## WORK ORDER
Give again, word for word, every line below from the one that has "Where should I click to: Click the Your" through the one that has "You are a computer-use agent. 1054x563", both included, and no others.

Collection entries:
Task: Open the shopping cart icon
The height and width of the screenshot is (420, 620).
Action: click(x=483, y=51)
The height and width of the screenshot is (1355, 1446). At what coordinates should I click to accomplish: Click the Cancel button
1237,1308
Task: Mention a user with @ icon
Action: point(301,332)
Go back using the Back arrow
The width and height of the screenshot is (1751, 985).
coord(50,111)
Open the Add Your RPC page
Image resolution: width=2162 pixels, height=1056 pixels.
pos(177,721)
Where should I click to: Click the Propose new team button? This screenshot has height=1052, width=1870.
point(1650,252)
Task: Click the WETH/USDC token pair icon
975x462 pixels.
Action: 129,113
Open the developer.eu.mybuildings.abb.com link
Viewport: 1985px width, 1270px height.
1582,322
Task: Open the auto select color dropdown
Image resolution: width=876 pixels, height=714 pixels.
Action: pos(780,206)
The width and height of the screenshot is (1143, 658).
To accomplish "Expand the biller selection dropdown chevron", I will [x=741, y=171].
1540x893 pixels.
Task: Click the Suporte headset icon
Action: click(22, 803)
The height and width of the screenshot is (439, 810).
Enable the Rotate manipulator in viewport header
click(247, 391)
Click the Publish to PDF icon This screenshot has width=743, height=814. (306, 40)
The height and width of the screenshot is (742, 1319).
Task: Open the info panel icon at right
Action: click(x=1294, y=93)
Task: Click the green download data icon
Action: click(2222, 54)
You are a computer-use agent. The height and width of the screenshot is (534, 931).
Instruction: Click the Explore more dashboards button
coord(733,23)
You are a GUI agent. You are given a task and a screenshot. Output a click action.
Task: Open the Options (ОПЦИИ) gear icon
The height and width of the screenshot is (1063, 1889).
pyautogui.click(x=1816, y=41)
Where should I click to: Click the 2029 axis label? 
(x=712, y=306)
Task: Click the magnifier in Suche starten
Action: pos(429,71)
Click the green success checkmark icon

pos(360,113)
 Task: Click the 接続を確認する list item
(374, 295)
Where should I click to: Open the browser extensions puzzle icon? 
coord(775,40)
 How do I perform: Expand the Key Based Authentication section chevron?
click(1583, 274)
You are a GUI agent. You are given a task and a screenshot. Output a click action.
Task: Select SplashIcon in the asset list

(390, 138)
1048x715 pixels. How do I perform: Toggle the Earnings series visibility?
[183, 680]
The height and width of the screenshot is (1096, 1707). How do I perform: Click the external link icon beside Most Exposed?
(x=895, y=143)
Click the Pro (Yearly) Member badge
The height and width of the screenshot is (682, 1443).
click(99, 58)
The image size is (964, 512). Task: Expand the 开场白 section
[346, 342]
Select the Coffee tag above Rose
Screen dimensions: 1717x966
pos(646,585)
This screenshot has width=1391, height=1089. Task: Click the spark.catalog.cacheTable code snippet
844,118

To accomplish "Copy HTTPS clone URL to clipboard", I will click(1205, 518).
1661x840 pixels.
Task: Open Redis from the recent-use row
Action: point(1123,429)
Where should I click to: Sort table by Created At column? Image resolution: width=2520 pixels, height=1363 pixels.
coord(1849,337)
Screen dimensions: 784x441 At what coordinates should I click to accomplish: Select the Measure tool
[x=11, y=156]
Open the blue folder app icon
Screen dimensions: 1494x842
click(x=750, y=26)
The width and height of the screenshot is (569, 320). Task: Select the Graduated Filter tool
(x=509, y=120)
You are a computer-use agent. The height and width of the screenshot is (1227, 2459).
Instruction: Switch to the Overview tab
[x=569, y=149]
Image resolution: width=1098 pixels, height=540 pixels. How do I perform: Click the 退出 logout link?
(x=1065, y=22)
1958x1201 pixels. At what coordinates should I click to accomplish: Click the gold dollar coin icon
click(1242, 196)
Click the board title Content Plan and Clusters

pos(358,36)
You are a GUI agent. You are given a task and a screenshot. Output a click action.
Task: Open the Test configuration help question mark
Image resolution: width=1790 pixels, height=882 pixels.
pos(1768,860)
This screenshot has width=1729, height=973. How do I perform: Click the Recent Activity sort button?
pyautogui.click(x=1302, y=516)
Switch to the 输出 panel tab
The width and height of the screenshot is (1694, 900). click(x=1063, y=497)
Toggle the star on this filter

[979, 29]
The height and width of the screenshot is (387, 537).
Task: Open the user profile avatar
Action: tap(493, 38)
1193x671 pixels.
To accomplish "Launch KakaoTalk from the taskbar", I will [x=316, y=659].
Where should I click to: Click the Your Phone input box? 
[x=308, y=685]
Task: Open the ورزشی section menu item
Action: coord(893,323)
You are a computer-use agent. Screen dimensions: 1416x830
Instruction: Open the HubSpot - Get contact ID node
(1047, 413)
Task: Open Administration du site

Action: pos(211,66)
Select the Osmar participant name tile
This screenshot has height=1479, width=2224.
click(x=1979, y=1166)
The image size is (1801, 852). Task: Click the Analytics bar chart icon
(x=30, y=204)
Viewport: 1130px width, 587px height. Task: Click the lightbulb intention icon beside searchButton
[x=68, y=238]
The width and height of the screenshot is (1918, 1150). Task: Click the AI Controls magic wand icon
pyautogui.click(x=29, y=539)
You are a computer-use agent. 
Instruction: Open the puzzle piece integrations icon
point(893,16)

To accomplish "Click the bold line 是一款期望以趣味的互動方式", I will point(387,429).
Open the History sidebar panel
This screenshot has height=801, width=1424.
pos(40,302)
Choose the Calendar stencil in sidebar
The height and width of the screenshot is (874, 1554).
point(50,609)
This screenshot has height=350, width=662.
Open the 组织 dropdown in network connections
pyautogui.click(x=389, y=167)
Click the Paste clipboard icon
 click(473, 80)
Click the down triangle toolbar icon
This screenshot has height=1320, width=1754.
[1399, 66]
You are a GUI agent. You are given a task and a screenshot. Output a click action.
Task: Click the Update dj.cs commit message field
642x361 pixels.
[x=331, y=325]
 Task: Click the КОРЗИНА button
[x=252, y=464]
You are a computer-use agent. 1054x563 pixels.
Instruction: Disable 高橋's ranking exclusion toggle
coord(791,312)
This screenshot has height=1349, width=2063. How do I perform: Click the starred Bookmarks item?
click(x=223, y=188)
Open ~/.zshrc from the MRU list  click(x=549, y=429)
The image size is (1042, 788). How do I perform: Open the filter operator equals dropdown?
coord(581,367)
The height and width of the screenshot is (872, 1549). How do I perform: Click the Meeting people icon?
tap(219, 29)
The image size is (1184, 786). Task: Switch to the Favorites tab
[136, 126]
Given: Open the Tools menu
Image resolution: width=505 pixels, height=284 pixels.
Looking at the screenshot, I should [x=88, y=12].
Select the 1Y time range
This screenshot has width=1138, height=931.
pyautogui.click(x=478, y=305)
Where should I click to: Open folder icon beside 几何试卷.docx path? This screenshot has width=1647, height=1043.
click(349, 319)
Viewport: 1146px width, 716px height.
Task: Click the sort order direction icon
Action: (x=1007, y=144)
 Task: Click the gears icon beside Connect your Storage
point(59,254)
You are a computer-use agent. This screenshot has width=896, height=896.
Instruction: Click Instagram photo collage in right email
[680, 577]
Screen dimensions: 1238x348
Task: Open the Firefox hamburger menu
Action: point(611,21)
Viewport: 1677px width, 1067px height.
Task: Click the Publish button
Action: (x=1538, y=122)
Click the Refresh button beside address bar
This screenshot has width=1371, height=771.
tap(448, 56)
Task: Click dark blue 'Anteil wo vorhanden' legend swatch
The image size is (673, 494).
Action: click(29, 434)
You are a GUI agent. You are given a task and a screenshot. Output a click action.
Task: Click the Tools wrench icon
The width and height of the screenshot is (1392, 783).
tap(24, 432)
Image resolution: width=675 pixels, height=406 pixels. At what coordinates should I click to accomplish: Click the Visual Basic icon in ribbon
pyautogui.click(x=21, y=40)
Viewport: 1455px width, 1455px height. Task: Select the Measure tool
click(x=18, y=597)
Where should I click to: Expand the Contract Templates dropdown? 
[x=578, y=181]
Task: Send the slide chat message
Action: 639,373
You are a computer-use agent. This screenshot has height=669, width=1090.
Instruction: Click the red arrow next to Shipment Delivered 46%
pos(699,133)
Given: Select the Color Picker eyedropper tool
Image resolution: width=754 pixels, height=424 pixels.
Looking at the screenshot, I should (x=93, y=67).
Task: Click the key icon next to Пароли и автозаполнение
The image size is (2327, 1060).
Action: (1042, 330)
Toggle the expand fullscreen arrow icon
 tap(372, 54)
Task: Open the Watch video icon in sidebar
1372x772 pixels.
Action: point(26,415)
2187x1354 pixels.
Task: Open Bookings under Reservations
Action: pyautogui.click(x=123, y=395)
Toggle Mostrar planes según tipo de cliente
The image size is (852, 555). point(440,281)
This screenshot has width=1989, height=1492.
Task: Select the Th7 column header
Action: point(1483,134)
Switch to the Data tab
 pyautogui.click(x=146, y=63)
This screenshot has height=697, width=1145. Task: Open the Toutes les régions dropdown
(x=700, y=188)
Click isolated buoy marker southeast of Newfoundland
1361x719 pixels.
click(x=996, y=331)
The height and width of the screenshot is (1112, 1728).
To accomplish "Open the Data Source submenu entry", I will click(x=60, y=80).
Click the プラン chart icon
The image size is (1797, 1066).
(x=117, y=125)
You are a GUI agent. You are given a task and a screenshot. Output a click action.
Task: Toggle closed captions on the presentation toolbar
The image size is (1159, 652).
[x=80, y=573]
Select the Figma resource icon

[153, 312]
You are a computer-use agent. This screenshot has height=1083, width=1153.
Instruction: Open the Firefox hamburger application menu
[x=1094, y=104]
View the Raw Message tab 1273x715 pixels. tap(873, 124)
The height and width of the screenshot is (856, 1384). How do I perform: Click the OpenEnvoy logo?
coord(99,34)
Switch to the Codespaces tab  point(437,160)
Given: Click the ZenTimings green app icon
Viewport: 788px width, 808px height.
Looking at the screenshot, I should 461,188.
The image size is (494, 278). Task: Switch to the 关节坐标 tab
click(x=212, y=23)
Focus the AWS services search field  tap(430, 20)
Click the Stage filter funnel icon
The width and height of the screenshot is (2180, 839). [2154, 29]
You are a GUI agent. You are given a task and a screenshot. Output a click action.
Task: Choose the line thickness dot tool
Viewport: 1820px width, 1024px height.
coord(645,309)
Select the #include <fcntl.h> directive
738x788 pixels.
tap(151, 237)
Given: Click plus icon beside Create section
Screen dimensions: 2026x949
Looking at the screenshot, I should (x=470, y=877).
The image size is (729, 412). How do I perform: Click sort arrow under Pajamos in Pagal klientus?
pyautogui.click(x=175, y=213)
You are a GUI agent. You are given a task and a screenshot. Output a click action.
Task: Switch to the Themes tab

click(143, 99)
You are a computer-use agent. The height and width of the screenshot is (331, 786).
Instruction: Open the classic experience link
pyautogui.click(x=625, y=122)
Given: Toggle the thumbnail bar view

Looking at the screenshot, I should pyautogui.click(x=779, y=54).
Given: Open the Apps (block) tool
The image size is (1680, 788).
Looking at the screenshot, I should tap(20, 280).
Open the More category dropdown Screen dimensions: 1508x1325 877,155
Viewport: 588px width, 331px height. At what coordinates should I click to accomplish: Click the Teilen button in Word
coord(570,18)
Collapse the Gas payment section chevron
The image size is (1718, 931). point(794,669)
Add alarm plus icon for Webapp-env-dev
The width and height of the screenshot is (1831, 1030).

## ANSWER BOX
Where should I click to: Click the Your Phone input box? 
[x=308, y=685]
Task: Open the ورزشی section menu item
Action: coord(893,323)
You are a computer-use agent. Screen dimensions: 1416x830
Instruction: Open the HubSpot - Get contact ID node
(1047, 413)
Task: Open Administration du site

Action: pos(211,66)
Select the Osmar participant name tile
This screenshot has height=1479, width=2224.
click(x=1979, y=1166)
The image size is (1801, 852). Task: Click the Analytics bar chart icon
(x=30, y=204)
Viewport: 1130px width, 587px height. Task: Click the lightbulb intention icon beside searchButton
[x=68, y=238]
The width and height of the screenshot is (1918, 1150). Task: Click the AI Controls magic wand icon
pyautogui.click(x=29, y=539)
You are a computer-use agent. 
Instruction: Open the puzzle piece integrations icon
point(893,16)

To accomplish "Click the bold line 是一款期望以趣味的互動方式", I will point(387,429).
Open the History sidebar panel
This screenshot has height=801, width=1424.
pos(40,302)
Choose the Calendar stencil in sidebar
The height and width of the screenshot is (874, 1554).
point(50,609)
This screenshot has height=350, width=662.
Open the 组织 dropdown in network connections
pyautogui.click(x=389, y=167)
Click the Paste clipboard icon
 click(473, 80)
Click the down triangle toolbar icon
This screenshot has height=1320, width=1754.
[1399, 66]
You are a GUI agent. You are given a task and a screenshot. Output a click action.
Task: Click the Update dj.cs commit message field
642x361 pixels.
[x=331, y=325]
 Task: Click the КОРЗИНА button
[x=252, y=464]
You are a computer-use agent. 1054x563 pixels.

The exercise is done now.